Reality of women taking sex drugs
There is a good metaphor about tea and sex and consent. If a woman doesn't want tea, don't make her drink tea. If a woman asks for tea and then changes her mind, don't make her drink the tea! And if a woman is asleep, but you've made her a cup of tea, don't pour it down her throat when she's unconscious!
But these days, there's a new twist in the metaphor. What if you really want to drink tea with a woman, but she doesn't enjoy drinking tea? Should you give her drugs to make her want the tea? Is that a good solution?
This is not a hypothetical. It's completely legit. It's the 'female Viagra', and it's on the market. Of course it is not without its problems. The first version was Addyi, a daily pill designed to increase a woman's sex drive. Unfortunately, Addyi's side effects included dizziness, nausea and dry mouth; it might have turned you on, but you felt revolting once you started shagging. Oh, and it led to unconsciousness when mixed with alcohol, so no warm-up glass of wine or champers before the actual event.
Despite these side effects, Addyi's success rate was low. At best, women reported one extra 'sexually satisfying event' per month, but whether that was due to the Chris Hemsworth film on TV or the drug, no-one could say.
A new version of female Viagra, only the second approved by the US Food and Drug Administration, has just been released.
Vyleesi is an injection, not a pill, and needs to be administered about 45 minutes before sex commences. So, it's sort of like putting the kettle on in the hopes that you'll want tea, except that the kettle is a needle, and you're sticking it into your thigh.
In clinical trials, Vyleesi was found to increase desire in only a quarter of women, but produced nausea is around 40 per cent, according to the FDA. So it's fairly unlikely you'll feel like drinking your tea, but it's reasonably certain that you'll feel ill afterwards. Chris Hemsworth on TV offers far better odds.
Still, even if these drugs were more effective, are they actually a good idea? After all, sexual desire in women is complicated and sensitive.
It can be affected by all sorts of emotional and physical factors, including stress, exhaustion, chronic illness, mental health, and self-esteem.
But it is also inextricably linked to the relationship with the sexual partner.

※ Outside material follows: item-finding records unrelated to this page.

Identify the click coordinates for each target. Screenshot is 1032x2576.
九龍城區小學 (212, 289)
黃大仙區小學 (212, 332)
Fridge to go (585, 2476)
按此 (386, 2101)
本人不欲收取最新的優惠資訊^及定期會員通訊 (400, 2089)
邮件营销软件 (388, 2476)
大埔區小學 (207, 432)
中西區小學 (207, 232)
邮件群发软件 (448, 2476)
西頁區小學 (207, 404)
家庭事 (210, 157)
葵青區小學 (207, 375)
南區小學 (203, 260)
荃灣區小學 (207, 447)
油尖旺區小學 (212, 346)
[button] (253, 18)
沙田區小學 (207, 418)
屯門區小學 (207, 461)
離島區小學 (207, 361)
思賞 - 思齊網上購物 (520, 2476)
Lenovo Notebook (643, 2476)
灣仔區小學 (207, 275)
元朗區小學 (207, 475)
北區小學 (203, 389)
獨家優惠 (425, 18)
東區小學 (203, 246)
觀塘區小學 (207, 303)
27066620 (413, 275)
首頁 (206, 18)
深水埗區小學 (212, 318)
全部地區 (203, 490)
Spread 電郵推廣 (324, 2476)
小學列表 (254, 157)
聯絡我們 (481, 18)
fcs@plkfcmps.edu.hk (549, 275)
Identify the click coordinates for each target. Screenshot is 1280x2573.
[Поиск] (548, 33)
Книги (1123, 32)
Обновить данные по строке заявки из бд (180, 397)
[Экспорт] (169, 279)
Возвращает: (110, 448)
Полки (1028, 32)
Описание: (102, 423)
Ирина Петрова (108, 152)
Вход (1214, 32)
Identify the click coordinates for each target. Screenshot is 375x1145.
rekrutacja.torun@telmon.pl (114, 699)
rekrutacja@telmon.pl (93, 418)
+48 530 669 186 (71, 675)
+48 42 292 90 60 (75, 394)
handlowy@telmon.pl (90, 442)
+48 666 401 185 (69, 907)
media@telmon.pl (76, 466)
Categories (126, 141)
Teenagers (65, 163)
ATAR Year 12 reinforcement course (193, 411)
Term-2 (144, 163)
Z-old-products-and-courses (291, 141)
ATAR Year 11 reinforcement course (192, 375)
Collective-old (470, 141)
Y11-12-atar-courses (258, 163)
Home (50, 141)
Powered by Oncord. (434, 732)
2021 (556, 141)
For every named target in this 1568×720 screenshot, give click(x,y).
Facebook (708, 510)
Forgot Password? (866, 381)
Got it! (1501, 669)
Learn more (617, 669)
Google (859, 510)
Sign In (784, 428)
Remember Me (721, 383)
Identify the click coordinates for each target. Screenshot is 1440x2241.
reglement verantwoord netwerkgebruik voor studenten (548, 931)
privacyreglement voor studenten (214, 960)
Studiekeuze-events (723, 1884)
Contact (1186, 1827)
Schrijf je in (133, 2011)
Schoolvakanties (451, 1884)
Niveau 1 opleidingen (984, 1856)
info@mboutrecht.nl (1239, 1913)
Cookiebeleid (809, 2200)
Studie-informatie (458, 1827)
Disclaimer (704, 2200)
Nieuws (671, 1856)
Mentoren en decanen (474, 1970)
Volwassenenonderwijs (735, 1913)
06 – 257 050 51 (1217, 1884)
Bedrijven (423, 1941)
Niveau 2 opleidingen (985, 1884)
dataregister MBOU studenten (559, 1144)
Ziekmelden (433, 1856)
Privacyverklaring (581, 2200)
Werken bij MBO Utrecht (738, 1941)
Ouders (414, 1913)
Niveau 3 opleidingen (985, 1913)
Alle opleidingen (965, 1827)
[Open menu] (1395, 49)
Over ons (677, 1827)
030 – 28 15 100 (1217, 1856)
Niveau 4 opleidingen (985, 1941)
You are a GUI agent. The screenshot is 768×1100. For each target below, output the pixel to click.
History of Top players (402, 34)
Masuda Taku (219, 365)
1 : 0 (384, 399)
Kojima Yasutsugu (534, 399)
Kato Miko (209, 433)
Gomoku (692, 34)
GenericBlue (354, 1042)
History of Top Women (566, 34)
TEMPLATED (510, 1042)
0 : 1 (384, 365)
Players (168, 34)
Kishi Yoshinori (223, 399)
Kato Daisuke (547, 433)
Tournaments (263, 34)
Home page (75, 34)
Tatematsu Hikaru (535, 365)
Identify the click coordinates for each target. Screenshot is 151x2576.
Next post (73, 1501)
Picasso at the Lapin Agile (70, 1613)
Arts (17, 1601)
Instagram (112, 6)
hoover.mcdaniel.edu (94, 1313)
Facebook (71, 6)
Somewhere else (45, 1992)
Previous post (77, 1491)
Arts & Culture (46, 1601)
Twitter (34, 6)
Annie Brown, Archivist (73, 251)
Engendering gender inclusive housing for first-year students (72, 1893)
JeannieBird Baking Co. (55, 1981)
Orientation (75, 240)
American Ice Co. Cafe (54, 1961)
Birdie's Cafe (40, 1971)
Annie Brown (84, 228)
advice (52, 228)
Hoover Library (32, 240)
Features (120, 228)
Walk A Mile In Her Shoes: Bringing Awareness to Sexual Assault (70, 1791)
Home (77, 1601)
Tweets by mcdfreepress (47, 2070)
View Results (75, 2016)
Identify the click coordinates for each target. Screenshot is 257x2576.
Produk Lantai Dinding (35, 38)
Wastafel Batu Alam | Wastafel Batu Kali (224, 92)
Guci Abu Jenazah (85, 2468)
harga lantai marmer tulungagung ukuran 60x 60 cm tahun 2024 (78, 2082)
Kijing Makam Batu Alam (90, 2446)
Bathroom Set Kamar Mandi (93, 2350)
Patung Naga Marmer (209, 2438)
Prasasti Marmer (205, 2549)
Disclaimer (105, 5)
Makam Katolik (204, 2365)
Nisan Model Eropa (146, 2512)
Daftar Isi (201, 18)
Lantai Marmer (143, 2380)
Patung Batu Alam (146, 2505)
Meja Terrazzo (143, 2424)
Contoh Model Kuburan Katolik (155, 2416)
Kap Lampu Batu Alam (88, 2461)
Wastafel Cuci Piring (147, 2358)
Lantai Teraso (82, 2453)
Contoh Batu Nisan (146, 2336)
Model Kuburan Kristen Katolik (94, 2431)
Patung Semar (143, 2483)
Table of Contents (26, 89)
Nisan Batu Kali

I know plenty of women who had no desire whatsoever for their husbands, but who had a rollicking good time with new men once they left their marriages.
They thought they were tired of tea, but, in fact, they just didn't like that flavour. They found a new type of leaf, and boom! It was all on again.
What if the woman's relationship with her sexual partner is inadequate? What if she no longer finds her partner desirable? What if she's been having sex with the same man for decades and is bored? Should she take a pill, or maybe work on the underlying issues, or - gasp - honour her feelings?
And even if all else is genuinely well, but she has simply lost her sex drive, whose interests are being serving by her taking medication? Is it worth the side effects, and the risks? Does she really need to be forced to want tea?
'But hey!' I hear you shouting, 'we have Viagra for men, right?' Yes. Yes we do. Except … the real Viagra doesn't create desire. It creates ability. Viagra doesn't make a man want to drink a cup of tea. It helps the man who is already thirsty to keep his cup stiff (so to speak) long enough to drink it. And it doesn't involve injections or a vomit after a shag.
Look, we women go through so much just to be able to have sex. We take contraceptive pills. We get IUDs. We get Pap smears. We get pregnant! Do we need injections and nausea on top of everything else?
Perhaps medicating women to feel desire isn't the greatest solution. If she really doesn't want tea, and the tea can't be made more appealing, then maybe - just maybe - don't boil the kettle.